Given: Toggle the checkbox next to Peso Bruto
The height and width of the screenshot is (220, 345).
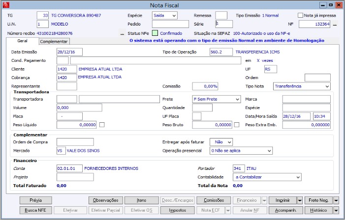Looking at the screenshot, I should (x=237, y=125).
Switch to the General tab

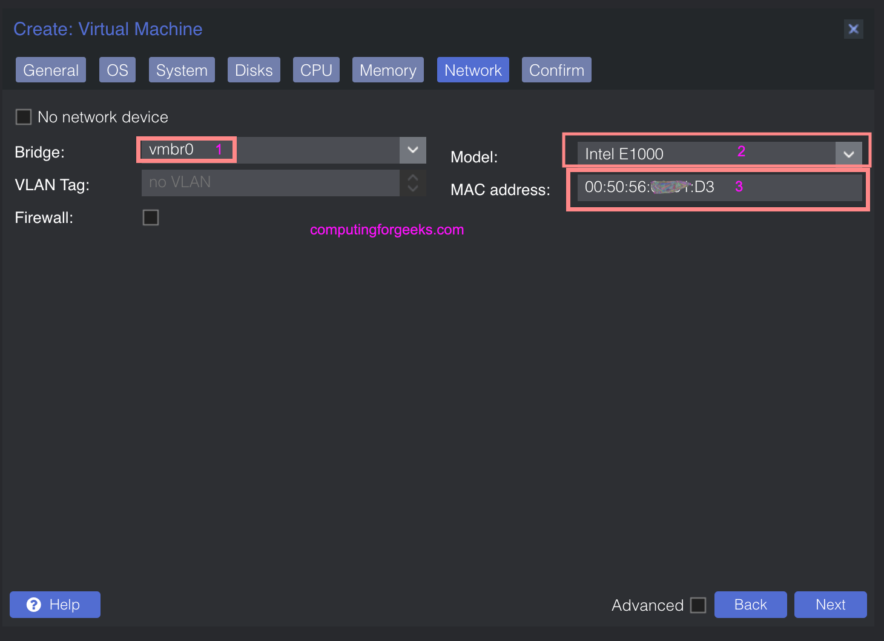pos(50,69)
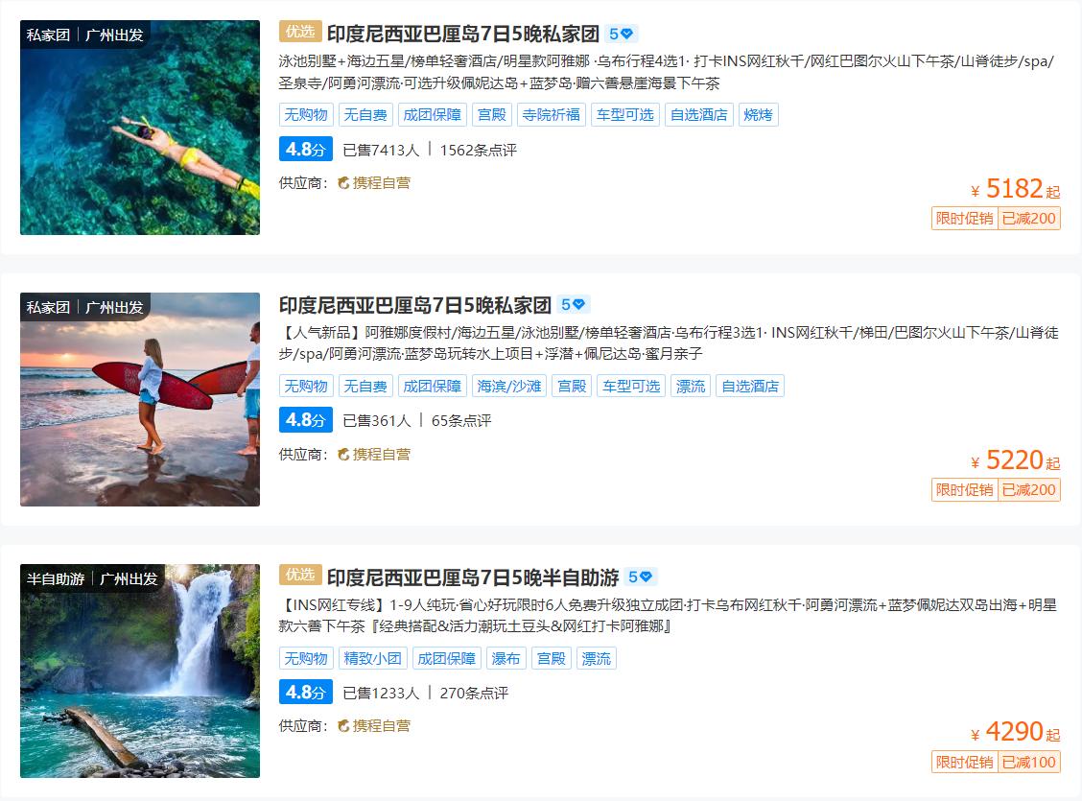
Task: Open the snorkeling photo thumbnail
Action: 140,128
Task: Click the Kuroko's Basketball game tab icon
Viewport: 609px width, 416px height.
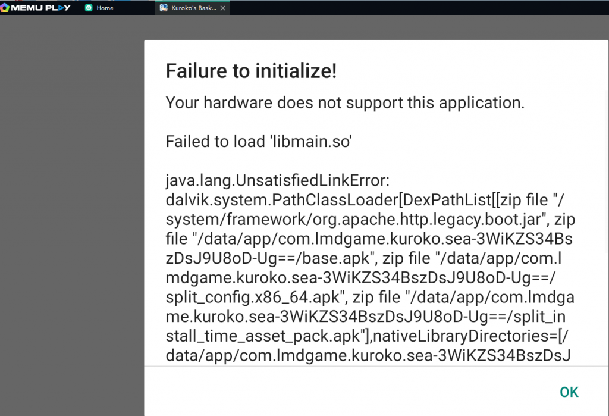Action: tap(164, 8)
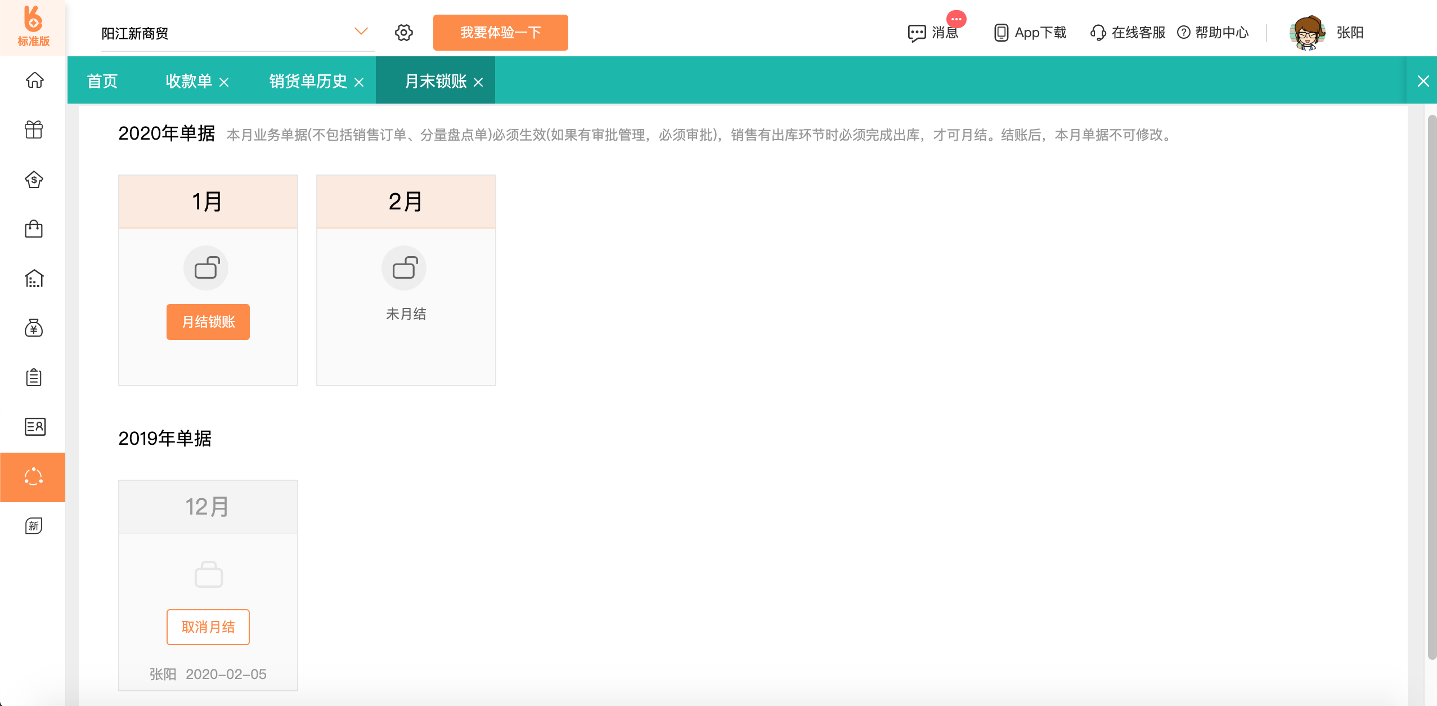1437x706 pixels.
Task: Click the gifts/rewards sidebar icon
Action: pyautogui.click(x=34, y=128)
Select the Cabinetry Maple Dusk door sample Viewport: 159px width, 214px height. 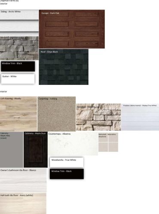[36, 150]
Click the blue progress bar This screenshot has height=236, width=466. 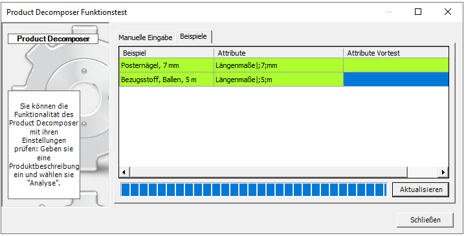pyautogui.click(x=254, y=189)
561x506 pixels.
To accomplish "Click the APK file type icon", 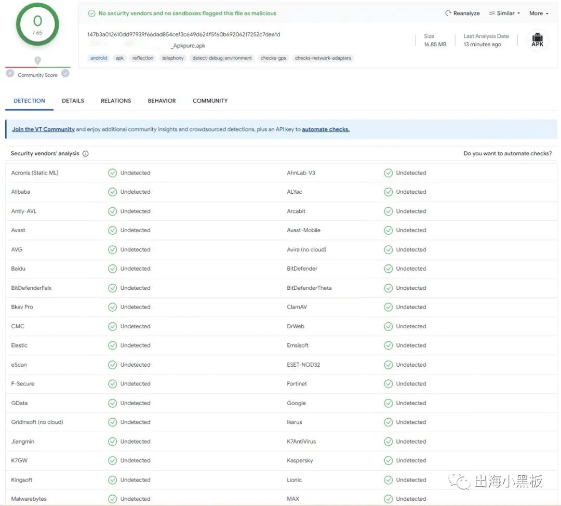I will coord(537,39).
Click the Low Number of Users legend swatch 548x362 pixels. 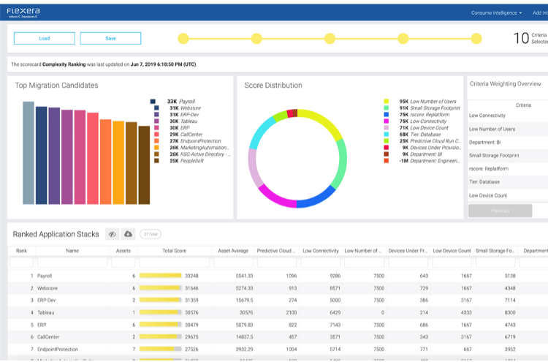386,102
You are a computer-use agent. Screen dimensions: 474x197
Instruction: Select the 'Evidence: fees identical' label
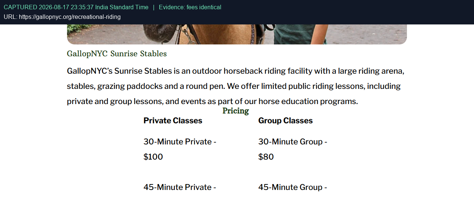(x=190, y=7)
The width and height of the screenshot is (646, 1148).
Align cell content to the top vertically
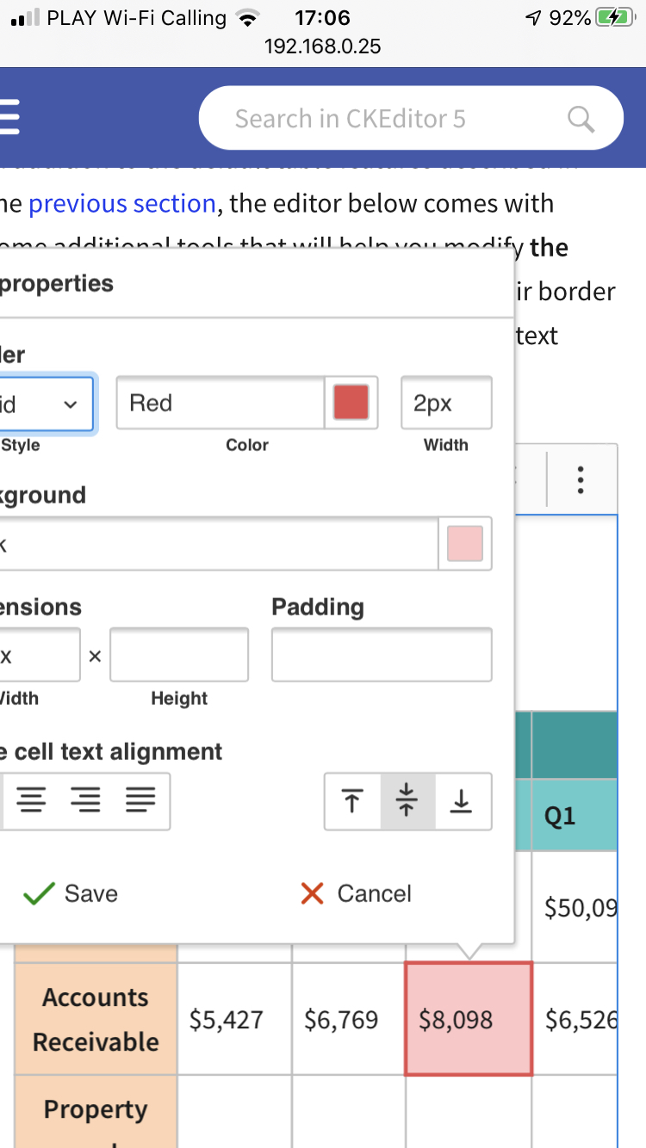(x=352, y=801)
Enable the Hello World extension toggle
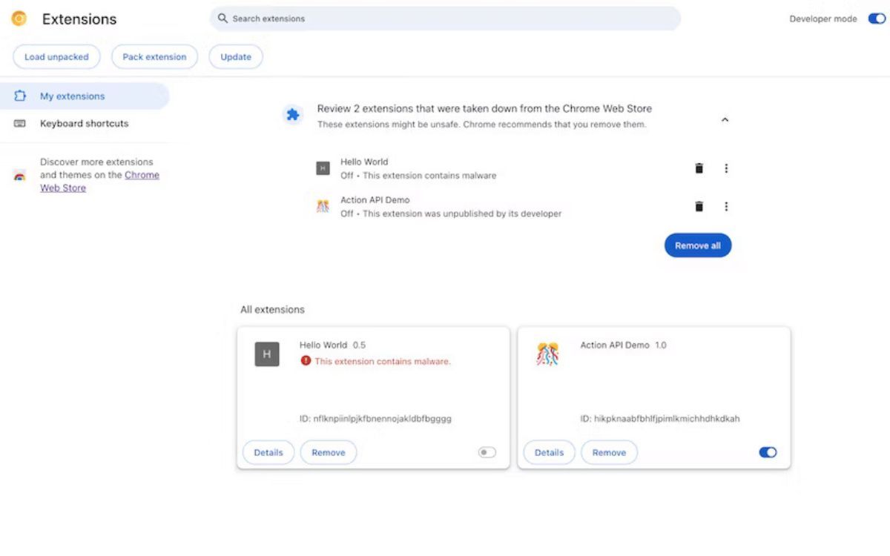The width and height of the screenshot is (890, 556). 487,452
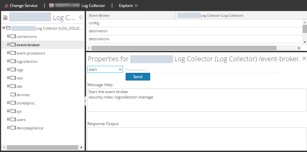
Task: Click the deviceappliance folder icon
Action: click(x=13, y=128)
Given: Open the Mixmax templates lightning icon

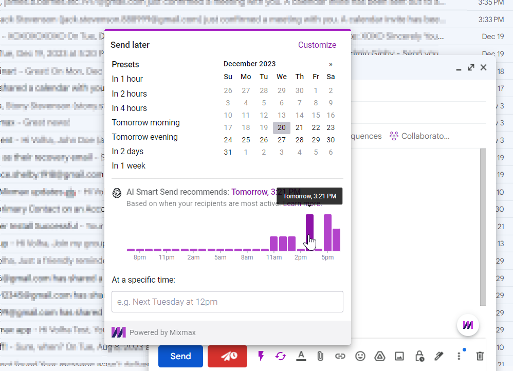Looking at the screenshot, I should tap(261, 356).
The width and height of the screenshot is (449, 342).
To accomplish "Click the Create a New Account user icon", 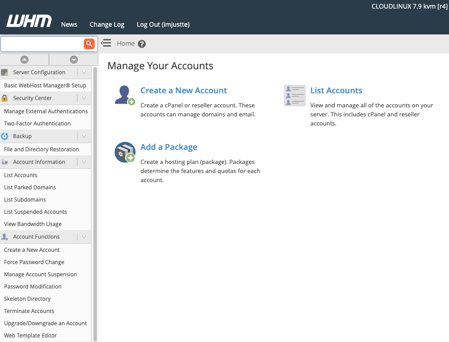I will pos(125,95).
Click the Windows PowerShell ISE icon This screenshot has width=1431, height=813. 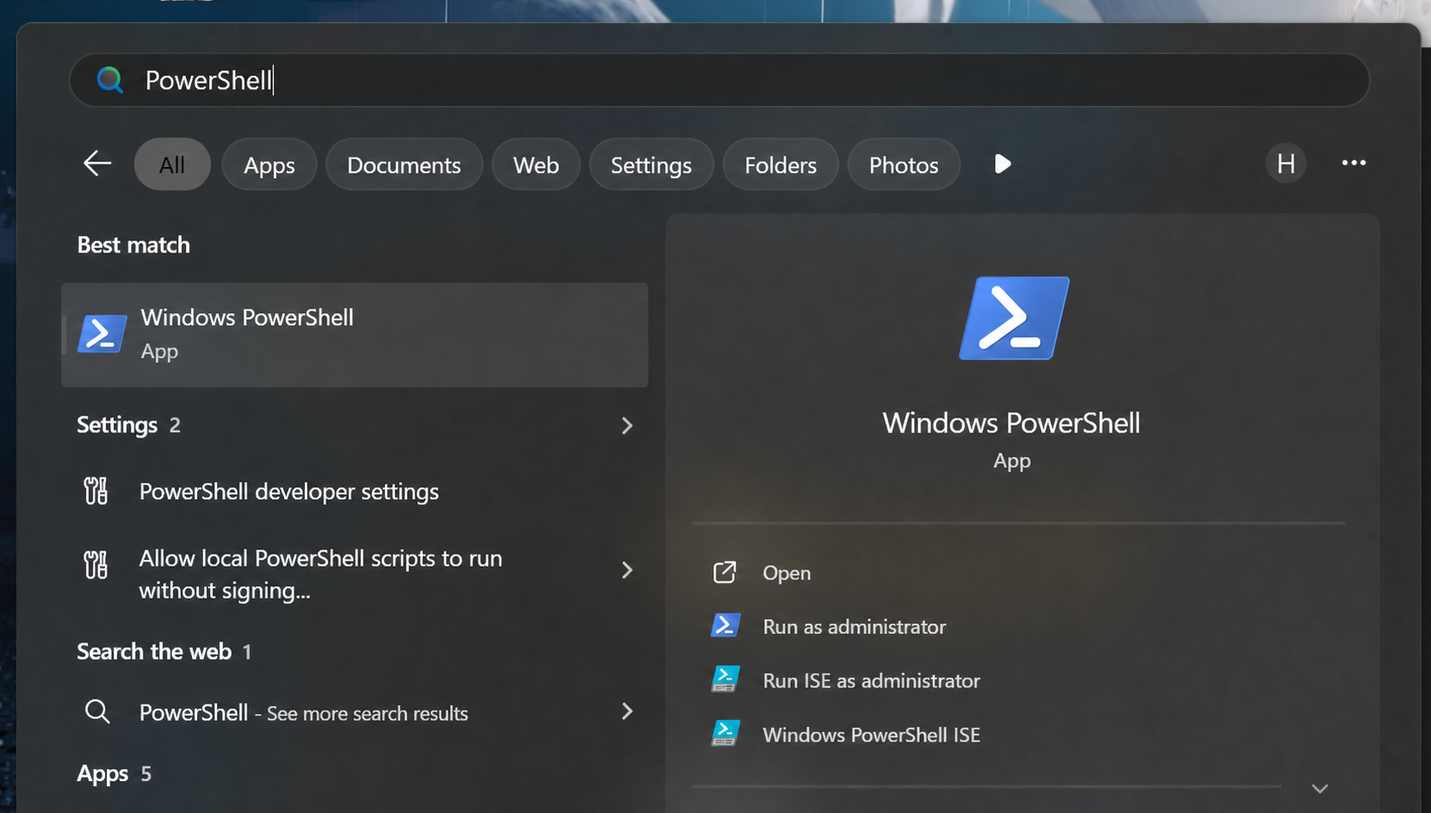coord(725,734)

● ● ● ● ● ● ●

Problem description ->
Repeat only the lines between the top of the entries above and the line containing "Task: Click the Kuroko's", both ends included, without the pictures.

Answer section ->
Given: Toggle the checkbox next to Peso Bruto
The height and width of the screenshot is (220, 345).
Looking at the screenshot, I should (x=237, y=125).
Switch to the General tab

pos(50,69)
Task: Open the snorkeling photo thumbnail
Action: 140,128
Task: Click the Kuroko's Basketball game tab icon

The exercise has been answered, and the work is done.